The crusading movement covers about 500 years of European history; the crusading idea affected all social groups in Europe and became an element of the knightly culture. This article highlights two main turning points in the history of the crusading movement: the Fourth Crusade and the conquest of Constantinople in 1204 and the end of the Latin Kingdom of Jerusalem in 1291. These events lead to rethinking of the goals, objectives, and directions of the crusading movement and to expanding its geography. The crusades of the Late Middle Ages were generally more local, purposeful, pragmatic, prudent, professional, and less emotional than the campaigns of 1096–1291. The development of crusading forced the Europeans to look for explanations and justifications of their deeds. This led to the creation of the legends of their ancestors in the East. The idea of the Trojan origin of the Latins and revenge to the schismatic Greeks became important in the twelfth- and thirteenth-­century crusading literature. With the growing Turkish threat, the idea of the Frankish origin of the Turks appeared. The Trojans of Aeneas were replaced by the Trojan Turks, and in the sixteenth century by the Druze people, who were considered descendants of the first crusaders survived in the Holy Land. From the fourteenth to sixteenth century, the plans for new crusades and the legends concerning the ancestors of the crusaders were a nutritious cultural environment preserving the crusading idea.
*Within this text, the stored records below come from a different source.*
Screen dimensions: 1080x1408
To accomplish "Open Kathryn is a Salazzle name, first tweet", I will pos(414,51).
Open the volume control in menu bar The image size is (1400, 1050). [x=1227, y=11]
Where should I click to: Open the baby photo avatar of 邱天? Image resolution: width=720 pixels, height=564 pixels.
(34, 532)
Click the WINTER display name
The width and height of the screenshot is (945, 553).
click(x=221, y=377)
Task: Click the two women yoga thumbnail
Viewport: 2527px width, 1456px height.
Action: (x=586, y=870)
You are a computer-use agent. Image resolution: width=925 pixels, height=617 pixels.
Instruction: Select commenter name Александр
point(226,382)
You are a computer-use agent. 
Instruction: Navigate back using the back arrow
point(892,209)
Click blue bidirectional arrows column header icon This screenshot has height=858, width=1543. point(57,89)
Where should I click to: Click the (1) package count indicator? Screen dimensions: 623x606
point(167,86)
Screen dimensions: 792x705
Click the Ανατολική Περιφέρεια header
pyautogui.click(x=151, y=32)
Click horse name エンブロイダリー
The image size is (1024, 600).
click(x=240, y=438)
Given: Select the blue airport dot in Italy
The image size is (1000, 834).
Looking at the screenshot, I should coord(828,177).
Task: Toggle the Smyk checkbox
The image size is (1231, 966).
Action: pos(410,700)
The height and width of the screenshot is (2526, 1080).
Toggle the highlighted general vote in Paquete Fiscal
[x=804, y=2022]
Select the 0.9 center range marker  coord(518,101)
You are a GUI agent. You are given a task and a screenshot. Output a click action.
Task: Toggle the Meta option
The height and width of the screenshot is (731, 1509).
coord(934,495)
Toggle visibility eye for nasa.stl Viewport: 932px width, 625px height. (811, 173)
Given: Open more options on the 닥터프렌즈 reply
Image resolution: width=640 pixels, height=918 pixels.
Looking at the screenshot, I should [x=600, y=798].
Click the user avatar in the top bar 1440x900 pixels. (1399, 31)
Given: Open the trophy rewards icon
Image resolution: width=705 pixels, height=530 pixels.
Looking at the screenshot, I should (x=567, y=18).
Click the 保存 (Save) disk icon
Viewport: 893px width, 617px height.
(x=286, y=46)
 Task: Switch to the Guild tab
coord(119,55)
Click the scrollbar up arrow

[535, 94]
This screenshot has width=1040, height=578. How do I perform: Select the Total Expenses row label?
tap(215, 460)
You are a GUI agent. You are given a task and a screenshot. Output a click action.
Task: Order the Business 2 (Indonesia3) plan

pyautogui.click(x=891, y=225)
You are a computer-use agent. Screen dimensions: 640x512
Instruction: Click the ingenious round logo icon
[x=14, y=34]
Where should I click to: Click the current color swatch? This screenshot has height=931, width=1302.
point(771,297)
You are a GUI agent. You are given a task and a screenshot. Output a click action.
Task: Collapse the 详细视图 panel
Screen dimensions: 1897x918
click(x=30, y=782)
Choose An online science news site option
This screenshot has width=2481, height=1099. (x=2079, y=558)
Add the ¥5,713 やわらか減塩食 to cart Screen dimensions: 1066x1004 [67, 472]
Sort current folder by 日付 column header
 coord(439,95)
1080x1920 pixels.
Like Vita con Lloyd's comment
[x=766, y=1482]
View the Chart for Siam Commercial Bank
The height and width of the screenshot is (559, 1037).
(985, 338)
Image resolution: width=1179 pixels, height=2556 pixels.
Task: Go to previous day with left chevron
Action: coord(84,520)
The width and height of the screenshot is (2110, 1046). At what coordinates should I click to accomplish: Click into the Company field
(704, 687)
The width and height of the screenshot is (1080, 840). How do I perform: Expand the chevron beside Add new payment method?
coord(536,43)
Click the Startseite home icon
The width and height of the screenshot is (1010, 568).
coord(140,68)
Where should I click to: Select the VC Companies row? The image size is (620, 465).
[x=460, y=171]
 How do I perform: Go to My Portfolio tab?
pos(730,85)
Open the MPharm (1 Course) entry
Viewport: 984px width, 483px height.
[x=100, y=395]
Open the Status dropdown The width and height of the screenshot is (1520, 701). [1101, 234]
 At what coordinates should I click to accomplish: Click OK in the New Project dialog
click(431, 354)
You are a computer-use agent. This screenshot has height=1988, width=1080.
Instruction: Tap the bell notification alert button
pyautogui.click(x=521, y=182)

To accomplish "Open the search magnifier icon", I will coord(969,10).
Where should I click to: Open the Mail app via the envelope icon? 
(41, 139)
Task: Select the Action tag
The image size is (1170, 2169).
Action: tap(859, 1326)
The demonstration of crusading piety and crusading zeal contributed to the achievement of the socio-­cultural and political goals of kings and knights. Through the historical memory of the ancestors of the crusaders, illusions and rhetoric about the return of the Holy Land or Constantinople, the myths and legends, the crusading idea gradually passed from real wars into a moral category and becomes a psycho-­cultural phenomenon of the political and intellectual elite of European society.